* _EXERCISE DIRECTIONS_
Look through the lines below; wherever the word "corner" appears, copy that line.

* _RECORDS SUPPLIED_
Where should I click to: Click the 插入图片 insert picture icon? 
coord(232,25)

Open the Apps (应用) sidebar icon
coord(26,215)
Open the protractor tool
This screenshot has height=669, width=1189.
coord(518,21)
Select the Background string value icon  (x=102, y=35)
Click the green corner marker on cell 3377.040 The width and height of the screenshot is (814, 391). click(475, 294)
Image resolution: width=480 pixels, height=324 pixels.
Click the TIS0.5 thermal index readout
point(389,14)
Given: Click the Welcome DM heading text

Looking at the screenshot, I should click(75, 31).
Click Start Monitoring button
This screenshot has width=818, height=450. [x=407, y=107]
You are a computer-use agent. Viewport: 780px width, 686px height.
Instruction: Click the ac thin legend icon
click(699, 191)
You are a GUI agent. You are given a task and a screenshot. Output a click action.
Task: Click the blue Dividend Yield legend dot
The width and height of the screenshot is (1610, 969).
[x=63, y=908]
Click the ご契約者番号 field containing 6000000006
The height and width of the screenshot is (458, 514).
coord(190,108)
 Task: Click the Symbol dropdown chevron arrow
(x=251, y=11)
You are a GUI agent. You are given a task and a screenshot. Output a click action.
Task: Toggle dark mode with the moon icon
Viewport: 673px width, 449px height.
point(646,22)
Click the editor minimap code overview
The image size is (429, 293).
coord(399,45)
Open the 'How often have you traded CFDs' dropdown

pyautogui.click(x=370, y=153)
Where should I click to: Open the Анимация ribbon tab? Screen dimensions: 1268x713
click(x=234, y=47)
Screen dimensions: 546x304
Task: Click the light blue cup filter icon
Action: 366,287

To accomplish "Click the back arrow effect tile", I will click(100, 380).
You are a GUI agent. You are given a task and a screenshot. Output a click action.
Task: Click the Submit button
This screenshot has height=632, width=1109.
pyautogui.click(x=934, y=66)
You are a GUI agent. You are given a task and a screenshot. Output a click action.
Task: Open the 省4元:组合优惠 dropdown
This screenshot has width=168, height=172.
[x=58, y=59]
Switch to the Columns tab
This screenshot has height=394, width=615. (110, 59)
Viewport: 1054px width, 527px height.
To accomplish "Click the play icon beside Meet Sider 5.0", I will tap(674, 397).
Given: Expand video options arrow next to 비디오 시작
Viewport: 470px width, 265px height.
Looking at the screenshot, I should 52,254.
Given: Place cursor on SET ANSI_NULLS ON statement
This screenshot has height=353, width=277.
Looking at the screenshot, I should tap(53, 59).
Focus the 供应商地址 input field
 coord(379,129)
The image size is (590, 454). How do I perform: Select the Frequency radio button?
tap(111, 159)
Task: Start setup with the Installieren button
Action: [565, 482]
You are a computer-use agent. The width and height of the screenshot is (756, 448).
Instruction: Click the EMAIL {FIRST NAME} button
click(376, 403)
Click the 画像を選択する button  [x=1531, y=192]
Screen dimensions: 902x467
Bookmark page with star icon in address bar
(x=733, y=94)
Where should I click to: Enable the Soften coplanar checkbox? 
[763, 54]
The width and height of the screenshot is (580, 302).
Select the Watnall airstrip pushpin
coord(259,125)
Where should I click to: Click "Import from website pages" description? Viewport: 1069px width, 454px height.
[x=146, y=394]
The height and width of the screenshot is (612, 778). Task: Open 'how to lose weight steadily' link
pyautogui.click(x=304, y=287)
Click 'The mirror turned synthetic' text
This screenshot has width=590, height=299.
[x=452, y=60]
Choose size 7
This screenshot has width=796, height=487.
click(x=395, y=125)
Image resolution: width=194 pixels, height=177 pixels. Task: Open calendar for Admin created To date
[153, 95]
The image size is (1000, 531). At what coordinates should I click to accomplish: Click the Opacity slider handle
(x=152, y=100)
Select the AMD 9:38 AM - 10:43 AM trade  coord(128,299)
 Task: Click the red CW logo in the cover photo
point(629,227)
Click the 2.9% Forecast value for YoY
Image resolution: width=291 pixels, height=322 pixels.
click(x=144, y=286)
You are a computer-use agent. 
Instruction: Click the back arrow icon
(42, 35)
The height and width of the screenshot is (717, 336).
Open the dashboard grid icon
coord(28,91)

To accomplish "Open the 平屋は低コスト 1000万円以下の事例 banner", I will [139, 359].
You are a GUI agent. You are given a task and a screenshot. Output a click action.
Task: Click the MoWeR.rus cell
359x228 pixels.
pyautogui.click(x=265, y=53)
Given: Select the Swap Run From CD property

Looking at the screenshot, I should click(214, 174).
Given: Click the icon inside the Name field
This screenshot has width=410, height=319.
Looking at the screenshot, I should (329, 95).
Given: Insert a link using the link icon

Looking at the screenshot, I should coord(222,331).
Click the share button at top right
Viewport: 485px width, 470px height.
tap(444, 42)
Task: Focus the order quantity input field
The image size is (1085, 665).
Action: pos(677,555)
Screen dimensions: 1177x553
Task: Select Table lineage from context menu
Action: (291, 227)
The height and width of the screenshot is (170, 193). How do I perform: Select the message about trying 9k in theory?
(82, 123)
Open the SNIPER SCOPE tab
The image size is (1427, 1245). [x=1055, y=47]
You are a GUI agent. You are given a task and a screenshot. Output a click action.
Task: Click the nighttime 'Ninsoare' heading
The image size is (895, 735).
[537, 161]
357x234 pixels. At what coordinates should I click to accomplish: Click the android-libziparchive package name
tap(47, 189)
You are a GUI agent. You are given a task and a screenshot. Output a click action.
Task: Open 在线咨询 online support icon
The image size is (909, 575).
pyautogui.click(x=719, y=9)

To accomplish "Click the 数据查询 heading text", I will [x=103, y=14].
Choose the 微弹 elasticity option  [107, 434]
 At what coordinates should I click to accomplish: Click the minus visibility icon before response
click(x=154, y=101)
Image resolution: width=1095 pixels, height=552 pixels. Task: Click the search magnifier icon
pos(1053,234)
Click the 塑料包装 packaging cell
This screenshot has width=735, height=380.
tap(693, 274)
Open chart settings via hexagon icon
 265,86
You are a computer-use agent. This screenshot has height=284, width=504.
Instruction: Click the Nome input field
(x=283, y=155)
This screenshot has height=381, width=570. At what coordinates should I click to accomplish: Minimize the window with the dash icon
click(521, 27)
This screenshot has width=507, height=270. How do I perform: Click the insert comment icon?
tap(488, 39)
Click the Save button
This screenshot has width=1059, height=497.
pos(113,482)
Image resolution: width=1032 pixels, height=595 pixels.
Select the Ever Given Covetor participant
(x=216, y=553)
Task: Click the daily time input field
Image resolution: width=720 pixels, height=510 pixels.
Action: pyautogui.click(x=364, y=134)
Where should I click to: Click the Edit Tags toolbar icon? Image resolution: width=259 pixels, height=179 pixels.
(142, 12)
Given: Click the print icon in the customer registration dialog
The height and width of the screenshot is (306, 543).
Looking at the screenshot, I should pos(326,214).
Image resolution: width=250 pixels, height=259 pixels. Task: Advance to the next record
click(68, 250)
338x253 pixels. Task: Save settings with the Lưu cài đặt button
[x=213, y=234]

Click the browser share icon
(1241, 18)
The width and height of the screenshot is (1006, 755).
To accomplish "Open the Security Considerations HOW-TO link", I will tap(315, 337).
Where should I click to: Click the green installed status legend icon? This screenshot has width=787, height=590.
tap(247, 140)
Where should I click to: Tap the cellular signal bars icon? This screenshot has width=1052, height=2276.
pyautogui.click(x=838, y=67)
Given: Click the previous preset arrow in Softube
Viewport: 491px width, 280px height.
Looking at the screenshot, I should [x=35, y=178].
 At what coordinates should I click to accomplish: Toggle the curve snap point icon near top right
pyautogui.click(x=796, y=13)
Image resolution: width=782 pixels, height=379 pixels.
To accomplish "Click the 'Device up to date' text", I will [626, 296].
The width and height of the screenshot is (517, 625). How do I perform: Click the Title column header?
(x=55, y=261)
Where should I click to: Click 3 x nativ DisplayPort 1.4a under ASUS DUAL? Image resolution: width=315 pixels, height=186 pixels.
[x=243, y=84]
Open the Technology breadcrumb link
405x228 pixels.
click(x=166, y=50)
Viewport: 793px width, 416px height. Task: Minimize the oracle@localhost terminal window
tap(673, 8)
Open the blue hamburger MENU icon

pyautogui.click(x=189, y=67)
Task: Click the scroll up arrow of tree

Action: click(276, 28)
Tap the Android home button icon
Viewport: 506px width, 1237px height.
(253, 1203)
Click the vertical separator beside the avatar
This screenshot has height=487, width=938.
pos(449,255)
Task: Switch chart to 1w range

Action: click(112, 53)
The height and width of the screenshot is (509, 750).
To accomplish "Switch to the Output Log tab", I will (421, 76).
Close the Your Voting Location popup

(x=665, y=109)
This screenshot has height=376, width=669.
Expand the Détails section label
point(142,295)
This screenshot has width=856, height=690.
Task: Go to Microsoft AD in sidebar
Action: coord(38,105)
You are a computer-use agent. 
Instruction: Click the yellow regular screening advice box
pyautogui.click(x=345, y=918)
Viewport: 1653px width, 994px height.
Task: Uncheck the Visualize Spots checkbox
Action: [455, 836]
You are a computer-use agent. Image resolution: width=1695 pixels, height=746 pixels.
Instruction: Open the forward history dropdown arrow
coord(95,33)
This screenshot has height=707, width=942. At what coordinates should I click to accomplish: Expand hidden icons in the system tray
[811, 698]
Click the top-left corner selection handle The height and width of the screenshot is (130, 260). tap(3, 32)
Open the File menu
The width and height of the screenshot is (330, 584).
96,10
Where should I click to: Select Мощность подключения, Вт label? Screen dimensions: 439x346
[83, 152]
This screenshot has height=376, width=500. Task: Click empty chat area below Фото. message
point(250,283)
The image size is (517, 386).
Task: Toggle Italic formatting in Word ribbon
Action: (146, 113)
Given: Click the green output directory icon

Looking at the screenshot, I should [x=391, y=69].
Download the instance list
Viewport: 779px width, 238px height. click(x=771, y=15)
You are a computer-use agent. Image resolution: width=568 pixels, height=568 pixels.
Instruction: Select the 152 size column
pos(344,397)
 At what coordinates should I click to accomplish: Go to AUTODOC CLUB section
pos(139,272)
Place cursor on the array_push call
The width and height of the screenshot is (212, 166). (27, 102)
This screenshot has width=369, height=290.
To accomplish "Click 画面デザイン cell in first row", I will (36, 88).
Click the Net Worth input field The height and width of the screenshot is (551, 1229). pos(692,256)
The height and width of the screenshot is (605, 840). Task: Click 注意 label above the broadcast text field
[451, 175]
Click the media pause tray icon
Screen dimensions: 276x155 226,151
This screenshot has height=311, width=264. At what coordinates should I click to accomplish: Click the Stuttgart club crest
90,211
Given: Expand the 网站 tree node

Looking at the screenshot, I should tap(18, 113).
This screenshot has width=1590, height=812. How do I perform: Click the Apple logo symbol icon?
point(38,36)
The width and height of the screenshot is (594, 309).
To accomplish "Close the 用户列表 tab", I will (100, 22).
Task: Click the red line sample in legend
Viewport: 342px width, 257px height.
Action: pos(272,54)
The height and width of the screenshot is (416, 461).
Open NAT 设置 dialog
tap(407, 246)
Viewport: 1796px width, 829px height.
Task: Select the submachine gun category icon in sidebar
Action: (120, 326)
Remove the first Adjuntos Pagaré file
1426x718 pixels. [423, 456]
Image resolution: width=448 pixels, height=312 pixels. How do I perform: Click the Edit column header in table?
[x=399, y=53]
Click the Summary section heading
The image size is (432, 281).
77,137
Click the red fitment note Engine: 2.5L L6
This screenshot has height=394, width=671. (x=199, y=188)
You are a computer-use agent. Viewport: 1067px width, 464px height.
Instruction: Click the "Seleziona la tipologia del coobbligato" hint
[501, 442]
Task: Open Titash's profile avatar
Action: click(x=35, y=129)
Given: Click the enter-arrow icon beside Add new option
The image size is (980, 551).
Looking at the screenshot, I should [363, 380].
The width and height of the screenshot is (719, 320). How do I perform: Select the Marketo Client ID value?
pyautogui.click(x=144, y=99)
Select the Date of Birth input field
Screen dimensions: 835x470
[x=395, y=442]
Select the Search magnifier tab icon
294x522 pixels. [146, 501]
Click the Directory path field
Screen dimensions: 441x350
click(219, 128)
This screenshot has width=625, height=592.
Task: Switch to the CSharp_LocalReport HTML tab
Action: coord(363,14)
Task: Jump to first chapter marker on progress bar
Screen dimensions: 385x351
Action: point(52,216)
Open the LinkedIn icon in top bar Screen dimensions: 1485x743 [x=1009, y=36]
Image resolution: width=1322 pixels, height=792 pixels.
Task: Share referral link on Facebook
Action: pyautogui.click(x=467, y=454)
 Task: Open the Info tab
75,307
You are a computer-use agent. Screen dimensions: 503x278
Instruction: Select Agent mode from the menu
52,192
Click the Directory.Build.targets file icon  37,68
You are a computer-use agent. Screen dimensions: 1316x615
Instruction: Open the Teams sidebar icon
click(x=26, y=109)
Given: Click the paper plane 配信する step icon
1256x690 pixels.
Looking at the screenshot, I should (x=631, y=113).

* _RESPONSE TO THIS TASK_
Click the green corner marker on cell 3377.040 The width and height of the screenshot is (814, 391). click(475, 294)
Click the top-left corner selection handle The height and width of the screenshot is (130, 260). tap(3, 32)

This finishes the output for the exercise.